*PROVIDED PASSAGE*:
= = = = =

I will consider my day an outstanding success if I can get the Sunday Smith written this afternoon. Now that the WiFi network is up'n'running, I need to look into freshening the batteries in the iBook (and maybe ditto the Wall Street, as well as installing OS X on the older G3) so's I can pester y'all from the coziness of the front porch.

Speaking of the front porch...

In other news, my short-sightedness has left me facing the prospect of a whole day with only two Long Hammer IPA's in the fridge. Indiana's alcohol laws are subtly different from those of the last two states I lived in:

1) Alcohol on Sundays: In the Metro Atlanta and Indianapolis areas, you will apparently burn in hell if you are allowed to purchase alcohol for off-premises consumption on a Sunday. Your immortal soul is safe in Knoxville, however, so long as you do so after 10:00AM (don't want the Baptists picking up a sixer on the way to church, I guess.)

= = = = =

*DATA LISTING*:
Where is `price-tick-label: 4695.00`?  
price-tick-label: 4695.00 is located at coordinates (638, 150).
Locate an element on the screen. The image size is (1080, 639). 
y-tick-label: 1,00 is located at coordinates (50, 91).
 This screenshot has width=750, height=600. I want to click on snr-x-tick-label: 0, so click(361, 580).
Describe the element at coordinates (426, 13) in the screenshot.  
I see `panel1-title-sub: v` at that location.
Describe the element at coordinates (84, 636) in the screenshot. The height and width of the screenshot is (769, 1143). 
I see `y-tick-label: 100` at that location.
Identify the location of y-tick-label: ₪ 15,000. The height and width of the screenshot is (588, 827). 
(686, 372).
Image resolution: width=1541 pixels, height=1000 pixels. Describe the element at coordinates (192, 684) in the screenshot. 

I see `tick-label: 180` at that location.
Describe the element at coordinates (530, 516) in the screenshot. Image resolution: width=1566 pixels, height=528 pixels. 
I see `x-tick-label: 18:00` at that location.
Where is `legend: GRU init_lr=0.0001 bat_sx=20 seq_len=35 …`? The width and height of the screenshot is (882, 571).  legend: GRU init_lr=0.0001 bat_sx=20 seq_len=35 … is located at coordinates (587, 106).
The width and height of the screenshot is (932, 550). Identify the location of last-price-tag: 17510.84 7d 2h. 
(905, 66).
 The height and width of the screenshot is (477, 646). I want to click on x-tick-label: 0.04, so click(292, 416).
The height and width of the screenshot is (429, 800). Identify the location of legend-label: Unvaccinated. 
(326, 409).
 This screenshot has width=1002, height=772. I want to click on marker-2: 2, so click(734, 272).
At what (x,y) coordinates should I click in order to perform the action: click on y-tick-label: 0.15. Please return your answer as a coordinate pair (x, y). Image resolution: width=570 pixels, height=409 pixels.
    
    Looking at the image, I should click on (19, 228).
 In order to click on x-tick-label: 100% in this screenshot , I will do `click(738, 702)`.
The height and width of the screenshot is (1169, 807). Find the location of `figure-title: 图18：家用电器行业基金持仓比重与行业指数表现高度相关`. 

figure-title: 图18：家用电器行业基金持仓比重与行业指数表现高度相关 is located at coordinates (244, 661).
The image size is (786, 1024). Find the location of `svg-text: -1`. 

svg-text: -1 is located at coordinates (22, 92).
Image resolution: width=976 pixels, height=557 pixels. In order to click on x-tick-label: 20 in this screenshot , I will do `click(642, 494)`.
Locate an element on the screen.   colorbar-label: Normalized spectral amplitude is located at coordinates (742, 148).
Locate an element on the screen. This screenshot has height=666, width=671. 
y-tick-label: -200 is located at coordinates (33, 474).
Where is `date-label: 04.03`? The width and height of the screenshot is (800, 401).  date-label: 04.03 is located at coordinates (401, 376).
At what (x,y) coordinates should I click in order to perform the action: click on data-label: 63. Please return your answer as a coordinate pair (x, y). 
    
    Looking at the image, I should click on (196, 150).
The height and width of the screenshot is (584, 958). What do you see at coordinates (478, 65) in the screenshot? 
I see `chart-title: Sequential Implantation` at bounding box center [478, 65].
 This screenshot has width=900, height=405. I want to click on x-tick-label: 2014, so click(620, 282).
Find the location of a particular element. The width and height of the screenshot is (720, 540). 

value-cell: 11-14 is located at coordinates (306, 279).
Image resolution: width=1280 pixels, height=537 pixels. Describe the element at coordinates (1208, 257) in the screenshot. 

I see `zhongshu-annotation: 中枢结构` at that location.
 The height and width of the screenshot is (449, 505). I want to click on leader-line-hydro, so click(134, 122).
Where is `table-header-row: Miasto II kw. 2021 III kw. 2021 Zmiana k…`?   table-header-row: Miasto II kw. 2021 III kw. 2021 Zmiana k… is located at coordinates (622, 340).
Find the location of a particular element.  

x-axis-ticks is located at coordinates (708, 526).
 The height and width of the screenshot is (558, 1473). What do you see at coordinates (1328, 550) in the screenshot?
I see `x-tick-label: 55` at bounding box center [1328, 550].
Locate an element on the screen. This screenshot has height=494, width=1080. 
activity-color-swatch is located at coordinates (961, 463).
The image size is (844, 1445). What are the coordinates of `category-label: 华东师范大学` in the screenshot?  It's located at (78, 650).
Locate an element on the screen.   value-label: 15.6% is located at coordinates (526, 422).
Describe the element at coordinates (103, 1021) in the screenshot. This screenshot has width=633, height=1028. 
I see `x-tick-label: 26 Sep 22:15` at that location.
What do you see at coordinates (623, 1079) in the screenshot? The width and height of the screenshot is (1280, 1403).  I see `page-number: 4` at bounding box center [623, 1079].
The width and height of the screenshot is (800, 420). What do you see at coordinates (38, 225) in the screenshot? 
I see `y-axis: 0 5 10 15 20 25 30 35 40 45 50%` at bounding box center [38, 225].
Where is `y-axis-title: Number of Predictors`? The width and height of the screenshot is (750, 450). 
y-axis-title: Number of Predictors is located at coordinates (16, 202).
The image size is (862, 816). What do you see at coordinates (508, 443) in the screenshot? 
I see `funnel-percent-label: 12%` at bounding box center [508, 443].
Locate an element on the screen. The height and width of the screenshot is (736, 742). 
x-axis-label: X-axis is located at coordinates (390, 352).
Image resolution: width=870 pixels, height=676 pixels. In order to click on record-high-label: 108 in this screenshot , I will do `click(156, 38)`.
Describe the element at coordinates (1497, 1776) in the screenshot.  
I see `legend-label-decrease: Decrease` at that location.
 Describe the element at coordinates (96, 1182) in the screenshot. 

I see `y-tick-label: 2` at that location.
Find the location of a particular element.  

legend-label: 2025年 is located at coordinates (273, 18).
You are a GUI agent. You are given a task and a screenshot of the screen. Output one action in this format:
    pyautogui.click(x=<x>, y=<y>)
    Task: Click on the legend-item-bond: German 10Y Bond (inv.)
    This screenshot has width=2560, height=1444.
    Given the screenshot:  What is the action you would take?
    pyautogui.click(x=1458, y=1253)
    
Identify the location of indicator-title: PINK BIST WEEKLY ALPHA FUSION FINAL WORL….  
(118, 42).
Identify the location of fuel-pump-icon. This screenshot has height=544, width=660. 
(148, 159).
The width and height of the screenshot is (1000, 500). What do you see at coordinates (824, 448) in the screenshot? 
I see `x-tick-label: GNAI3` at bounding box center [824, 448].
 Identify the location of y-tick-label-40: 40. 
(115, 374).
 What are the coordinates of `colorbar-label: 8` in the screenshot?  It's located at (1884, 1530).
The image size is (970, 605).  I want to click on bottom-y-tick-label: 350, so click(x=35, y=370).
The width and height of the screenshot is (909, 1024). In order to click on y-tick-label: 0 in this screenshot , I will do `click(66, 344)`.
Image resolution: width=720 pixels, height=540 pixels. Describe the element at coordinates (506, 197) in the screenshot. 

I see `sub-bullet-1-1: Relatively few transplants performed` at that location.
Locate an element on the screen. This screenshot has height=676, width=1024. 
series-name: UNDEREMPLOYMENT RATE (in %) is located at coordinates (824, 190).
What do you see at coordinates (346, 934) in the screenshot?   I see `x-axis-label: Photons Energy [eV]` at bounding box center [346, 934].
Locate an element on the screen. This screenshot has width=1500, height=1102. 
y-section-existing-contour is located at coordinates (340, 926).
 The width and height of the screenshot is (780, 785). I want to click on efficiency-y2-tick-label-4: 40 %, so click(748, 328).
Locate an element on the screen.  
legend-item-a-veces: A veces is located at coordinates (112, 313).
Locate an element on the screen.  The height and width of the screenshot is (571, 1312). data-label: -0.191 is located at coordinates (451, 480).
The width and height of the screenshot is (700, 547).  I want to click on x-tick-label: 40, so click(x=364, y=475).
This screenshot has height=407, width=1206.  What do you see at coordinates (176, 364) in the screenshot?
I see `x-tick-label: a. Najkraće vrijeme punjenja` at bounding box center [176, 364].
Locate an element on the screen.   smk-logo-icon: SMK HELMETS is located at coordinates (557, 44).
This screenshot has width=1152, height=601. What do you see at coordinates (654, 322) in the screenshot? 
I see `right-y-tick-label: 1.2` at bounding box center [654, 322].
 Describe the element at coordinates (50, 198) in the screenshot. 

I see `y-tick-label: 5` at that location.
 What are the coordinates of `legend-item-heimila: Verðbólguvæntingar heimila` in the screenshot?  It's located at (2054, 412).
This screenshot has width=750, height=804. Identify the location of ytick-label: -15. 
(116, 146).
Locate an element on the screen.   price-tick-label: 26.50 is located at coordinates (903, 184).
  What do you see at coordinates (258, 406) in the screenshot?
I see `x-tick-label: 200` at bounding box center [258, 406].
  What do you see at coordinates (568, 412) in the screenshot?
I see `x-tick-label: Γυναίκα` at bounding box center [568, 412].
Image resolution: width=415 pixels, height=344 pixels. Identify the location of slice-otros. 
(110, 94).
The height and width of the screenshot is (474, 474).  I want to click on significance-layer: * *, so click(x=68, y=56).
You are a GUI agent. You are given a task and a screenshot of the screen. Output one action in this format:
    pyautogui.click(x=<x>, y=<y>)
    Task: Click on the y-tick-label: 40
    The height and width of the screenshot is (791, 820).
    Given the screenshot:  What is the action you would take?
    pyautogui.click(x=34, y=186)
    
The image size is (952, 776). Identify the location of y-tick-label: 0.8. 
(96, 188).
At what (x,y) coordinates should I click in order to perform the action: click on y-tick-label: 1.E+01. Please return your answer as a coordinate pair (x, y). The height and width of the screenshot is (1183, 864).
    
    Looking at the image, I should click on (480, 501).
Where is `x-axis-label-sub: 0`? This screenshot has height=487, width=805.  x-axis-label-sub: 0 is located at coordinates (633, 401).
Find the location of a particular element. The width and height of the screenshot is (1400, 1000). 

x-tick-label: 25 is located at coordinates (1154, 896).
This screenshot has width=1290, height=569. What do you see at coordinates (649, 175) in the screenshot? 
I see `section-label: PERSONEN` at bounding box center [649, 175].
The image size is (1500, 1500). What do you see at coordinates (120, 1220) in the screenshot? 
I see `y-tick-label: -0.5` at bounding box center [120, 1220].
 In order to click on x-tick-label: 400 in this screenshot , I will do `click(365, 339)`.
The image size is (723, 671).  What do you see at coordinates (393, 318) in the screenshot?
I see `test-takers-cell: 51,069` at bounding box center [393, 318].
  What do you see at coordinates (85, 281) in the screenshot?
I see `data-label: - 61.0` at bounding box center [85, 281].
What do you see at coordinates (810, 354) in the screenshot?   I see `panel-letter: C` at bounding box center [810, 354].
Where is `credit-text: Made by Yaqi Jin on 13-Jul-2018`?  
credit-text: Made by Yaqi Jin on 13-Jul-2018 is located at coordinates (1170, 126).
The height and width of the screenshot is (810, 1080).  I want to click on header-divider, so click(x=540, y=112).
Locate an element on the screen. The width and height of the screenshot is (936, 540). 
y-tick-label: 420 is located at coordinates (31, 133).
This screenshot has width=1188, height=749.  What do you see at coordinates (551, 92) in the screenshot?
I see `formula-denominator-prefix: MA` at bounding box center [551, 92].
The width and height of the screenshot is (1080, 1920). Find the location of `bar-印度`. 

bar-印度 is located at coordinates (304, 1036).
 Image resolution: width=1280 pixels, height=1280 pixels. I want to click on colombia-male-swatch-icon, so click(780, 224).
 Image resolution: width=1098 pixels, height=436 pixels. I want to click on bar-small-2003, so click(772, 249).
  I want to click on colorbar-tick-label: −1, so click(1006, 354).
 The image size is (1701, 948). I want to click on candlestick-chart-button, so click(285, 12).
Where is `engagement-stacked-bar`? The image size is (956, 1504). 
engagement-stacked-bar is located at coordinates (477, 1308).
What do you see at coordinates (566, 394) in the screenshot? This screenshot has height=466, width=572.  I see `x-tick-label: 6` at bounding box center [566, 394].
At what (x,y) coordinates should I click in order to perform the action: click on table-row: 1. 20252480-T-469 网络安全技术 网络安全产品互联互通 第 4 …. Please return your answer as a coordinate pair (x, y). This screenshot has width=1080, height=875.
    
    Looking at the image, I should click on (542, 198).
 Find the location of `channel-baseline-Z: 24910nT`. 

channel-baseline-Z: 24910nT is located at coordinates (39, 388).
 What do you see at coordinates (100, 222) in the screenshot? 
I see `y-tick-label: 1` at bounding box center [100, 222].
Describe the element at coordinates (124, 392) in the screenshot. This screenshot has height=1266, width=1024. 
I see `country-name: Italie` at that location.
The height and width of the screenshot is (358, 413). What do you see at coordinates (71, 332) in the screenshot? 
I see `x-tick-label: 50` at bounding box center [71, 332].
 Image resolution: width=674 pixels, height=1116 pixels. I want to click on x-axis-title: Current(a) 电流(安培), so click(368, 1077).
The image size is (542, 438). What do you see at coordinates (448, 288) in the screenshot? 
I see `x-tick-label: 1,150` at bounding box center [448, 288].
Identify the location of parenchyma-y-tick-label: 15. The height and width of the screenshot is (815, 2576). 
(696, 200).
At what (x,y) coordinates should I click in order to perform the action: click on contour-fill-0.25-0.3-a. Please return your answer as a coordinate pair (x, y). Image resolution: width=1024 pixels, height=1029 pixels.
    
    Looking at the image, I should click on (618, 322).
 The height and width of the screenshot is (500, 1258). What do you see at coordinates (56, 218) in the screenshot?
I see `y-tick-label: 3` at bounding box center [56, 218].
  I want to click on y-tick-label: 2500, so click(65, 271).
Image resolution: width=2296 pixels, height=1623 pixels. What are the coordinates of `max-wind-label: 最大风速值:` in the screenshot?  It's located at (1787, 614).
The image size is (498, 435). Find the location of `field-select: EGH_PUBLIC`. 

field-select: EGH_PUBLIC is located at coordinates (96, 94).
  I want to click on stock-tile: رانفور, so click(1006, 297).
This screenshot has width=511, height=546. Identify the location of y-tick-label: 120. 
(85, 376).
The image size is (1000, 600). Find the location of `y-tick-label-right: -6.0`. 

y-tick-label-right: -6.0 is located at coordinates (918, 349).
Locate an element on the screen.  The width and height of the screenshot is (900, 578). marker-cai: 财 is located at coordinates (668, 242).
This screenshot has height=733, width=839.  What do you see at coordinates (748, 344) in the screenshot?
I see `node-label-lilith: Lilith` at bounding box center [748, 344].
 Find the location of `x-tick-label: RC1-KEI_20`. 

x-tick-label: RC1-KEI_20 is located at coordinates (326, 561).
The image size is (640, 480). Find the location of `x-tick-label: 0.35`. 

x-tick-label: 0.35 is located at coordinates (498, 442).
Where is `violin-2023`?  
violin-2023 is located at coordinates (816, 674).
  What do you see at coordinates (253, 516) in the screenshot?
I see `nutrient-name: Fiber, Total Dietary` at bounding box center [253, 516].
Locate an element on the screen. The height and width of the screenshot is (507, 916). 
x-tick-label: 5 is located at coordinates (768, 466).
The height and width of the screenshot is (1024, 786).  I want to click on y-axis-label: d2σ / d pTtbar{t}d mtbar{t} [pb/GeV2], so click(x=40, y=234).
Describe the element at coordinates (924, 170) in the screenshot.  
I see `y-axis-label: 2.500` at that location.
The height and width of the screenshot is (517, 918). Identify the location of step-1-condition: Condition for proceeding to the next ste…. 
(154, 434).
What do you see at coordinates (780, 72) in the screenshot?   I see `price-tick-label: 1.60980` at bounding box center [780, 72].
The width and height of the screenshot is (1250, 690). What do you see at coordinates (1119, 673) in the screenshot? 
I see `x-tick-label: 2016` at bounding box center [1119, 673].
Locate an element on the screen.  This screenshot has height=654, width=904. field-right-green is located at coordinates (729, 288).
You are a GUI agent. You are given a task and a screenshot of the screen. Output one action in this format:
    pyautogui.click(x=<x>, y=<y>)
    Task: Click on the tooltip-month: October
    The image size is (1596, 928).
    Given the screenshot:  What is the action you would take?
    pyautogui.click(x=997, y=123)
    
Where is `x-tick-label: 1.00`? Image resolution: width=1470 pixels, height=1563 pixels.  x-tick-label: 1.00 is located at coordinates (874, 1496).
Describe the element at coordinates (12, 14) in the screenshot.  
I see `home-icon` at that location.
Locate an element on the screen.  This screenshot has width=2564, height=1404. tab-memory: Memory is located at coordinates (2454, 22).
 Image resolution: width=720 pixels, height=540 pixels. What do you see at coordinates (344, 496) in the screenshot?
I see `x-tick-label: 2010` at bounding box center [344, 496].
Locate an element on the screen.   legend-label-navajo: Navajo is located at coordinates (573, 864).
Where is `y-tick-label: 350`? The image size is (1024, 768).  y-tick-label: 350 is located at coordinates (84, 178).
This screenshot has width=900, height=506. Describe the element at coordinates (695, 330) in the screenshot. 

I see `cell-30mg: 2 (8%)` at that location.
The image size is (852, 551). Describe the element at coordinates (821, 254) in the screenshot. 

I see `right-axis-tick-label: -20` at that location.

= = = = =

*THE TASK*: Repeat the blog entry above word for word, from "In other news, my" up to and including "church, I guess.)".

*TASK SOLUTION*:
In other news, my short-sightedness has left me facing the prospect of a whole day with only two Long Hammer IPA's in the fridge. Indiana's alcohol laws are subtly different from those of the last two states I lived in:

1) Alcohol on Sundays: In the Metro Atlanta and Indianapolis areas, you will apparently burn in hell if you are allowed to purchase alcohol for off-premises consumption on a Sunday. Your immortal soul is safe in Knoxville, however, so long as you do so after 10:00AM (don't want the Baptists picking up a sixer on the way to church, I guess.)